Long tube headers for the swap- read on another thread that ‘98-02 F-Body Long tunes could work?

Motor Mounts - with performance in mind id like to keep The center of gravity as far back as possible without major Modification.

Transfer case - I have a leaky np205 in the blazer but got a 243 or 246 (electric shift) with the engine/tranny - Would it be easier to sell those too and get a 241C OR have the 205 built and adapt it to 4l80 OR get a front axle with a driver side differential (think Ford Dana 60)?

Thinking 4.56 or 4.88 axles with 35 or 37 inch tire and 4 inch Lift to help them fit. I know I’ll need at Least 35 spline axles to handle the power, and selectable lockers, but I’m not sure what else.Maybe it would be worthwhile to buy axles built by someone else? I love to learn and DIY but I’d hate to get in over my head on something too complicated on my first try at it.
 
Personally I’d avoid the electric shift T cases, but that’s me.
The Ford axle trick is fairly popular. Be aware of the multiple different variations in the Ford front 60s. Some are “super 60s” and some are actually a d50 inner

If you are serious about running the fog on the engine, you probably want to consider the things to do that right, like stainless valves, forged pistons, and a make up fuel pump to make sure you don’t lean it out
 
Why avoid the electric? Just curious.

Electric shift is just what came with my junkyard donor. I figure I’m going to have to spend money on a front axle and/or T-Case either way, so might as well try and get the most bang for my buck.
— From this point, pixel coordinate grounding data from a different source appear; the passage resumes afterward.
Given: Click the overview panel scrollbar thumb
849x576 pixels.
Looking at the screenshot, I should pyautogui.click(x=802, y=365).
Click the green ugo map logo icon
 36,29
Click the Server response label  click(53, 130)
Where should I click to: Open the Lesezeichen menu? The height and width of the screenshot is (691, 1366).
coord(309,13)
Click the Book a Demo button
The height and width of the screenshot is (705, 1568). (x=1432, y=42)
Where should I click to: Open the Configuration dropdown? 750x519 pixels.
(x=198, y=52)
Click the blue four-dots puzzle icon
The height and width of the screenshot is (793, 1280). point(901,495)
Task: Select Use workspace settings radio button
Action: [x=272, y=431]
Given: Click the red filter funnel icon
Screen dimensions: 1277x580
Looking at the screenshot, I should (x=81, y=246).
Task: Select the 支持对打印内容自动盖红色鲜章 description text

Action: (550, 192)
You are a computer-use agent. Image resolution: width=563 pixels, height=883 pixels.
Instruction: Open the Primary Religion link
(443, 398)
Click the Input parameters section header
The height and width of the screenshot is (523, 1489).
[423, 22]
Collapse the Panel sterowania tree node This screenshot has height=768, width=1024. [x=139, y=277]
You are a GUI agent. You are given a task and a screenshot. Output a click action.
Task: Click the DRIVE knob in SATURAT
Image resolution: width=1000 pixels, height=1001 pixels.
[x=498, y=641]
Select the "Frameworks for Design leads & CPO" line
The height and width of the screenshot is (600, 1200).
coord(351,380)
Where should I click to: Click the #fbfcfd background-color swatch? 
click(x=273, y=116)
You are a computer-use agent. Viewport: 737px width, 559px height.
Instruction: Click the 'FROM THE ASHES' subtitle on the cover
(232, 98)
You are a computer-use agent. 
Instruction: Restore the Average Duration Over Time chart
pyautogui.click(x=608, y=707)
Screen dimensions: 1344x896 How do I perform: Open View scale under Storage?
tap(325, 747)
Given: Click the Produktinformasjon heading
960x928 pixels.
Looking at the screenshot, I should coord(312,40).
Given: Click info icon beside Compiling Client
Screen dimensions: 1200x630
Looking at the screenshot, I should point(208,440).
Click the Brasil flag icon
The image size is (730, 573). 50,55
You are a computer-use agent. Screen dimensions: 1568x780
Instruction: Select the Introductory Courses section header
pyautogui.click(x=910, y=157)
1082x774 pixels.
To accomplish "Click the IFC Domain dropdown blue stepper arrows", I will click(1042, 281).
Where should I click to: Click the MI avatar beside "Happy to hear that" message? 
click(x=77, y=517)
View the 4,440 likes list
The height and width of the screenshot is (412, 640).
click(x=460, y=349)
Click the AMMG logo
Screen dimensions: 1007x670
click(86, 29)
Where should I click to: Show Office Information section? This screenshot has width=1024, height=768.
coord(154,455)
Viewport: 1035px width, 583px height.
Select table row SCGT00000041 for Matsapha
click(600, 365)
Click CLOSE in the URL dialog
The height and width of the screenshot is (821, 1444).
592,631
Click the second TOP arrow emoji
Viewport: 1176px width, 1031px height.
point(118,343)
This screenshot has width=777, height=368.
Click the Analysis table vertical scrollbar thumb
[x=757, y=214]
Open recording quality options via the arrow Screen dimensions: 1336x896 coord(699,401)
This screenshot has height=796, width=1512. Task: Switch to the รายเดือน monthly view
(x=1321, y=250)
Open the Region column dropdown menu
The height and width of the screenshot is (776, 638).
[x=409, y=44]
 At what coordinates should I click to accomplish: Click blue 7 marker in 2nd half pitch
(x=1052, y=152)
I’ve got forged pistons, rods and crank, and stainless valves. I have to get a new pump to feed the bigger injectors for the N/A setup anyways. Nitrous is a little ways away though. I want to get it tuned, in the truck, and drive it a little bit before I blow it up.
 
For me, I like knowing that if the t case won’t shift I can shift it with a pair of vice grips. It’s one less fail point
Also would not use a center disconnect axle
 
I wouldn't trust the aluminum case being a high HP mud truck. Secondly, the lower gearing isn't a concern so the 4L80E/NP205 would be my choice.
 
That Makes sense from a cost perspective too. Adapting to my 205 will be cheaper than a 241C or finding a Ford Dana 60. If I can solve it’s leak I’ll be in good shape.